Jones unloaded and tried to squeeze a pass to the redshirt senior between four Kentucky defenders in zone coverage.
The pass sailed slightly behind Gamble, and Wildcats outside linebacker J.J. Weaver pounced on the opportunity to make the backbreaking interception.
Wildcats running back Chris Rodriguez Jr. made Jones and the Gators pay and waltzed into the end zone five plays later untouched to give his team a 20-10 lead. Florida failed to overcome the 10-point deficit in a 20-13 defeat.
The loss was UF’s second in three weeks, leaving it with little-to-no hope to return to the SEC Championship and advance to the College Football Playoff under fourth-year head coach Dan Mullen.

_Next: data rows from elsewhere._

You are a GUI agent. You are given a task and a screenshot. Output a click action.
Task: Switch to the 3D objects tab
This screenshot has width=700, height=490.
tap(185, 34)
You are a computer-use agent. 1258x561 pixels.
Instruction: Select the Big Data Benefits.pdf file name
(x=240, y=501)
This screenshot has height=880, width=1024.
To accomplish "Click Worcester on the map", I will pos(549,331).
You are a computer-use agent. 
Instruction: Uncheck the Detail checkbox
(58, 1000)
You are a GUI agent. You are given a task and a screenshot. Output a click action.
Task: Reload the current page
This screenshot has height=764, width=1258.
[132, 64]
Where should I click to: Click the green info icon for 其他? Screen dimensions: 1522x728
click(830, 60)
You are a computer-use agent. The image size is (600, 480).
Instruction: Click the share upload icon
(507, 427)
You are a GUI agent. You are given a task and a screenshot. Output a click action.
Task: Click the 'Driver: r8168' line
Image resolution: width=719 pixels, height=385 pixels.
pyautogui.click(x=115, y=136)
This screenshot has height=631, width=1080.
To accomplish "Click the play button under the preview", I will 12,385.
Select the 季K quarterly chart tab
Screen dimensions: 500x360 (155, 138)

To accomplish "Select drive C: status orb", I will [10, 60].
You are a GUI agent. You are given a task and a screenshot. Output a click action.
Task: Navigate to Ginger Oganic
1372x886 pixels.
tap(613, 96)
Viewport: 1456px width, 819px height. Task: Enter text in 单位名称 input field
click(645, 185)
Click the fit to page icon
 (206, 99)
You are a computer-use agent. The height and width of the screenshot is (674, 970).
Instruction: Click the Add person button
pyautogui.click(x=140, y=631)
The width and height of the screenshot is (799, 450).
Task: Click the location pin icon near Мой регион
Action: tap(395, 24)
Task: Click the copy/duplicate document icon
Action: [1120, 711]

The Gators lost their carrot at the end of the stick and now must attempt to muster enough motivation to make a fourth straight New Year’s Six bowl, starting this Saturday at noon in The Swamp versus Vanderbilt.
Mullen said Monday he isn’t concerned about stalling out and failing to get over the hump to make the CFP thus far in his tenure.
“Each year is independent of itself,” he said. “A lot of different factors go into things from one year to the next. There’s a lot of football to be played, still to be played this year, so we’ll see how this year plays out.”
Most of Florida’s downfall against Kentucky can be pinned on its’ 15 penalties, eight of which came on false starts. Mullen said center Kingsley Eguakun struggled snapping the ball and hearing Jones’ signals.
In a hostile road environment like Kroger Field, some away teams opt for a silent count to avoid such communication issues. Mullen said Florida never planned to switch from the hard count it typically uses.
“The snap count is our snap count,” Mullen said on Monday. “We’ve used it, most people use it around the country. Every team we’ve played has used it here in The Swamp.”
Mullen and the coaching staff already started to correct the team’s mistakes even before his Monday media availability.
“You go play in a tough environment against a good football team and you make the number of mistakes that we made, you’re not going to win football games,” he said.
Florida’s special teams unit has been a roller coaster this season beyond the leg of punter Jemermy Crawshaw. A missed extra point from kicker Chris Howard against Alabama proved fatal. Last week, Kentucky blocked a 48-yard field goal from kicker Jace Christmann and returned it for a touchdown, which served as a turning point in the contest.
The Wildcats keyed in on stopping the Gators’ third-ranked rushing offense last Saturday. Kentucky’s defense held Florida to 171 yards, almost half of its 323-yards average entering the contest.
Kentucky head coach Mark Stoops stopped Florida’s ground game by crowding the box near the line of scrimmage, leaving Jones room to burn the defense over the top with his arm. But Mullen and Jones never took advantage. Jones threw one pass over 20 yards, which fell incomplete. Twelve of his 134 passing attempts this season traveled that distance or more.
“I trust him throwing the ball deep downfield,” he said.
Vanderbilt enters The Swamp on the heels of an electric win versus Connecticut for its second win of the season. First-year Commodores head coach Clark Lea is trying to establish the foundation for his new program after they went 0-9 a season ago.
Kickoff between Florida and Vanderbilt is set for noon in The Swamp and can be seen on the SEC Network.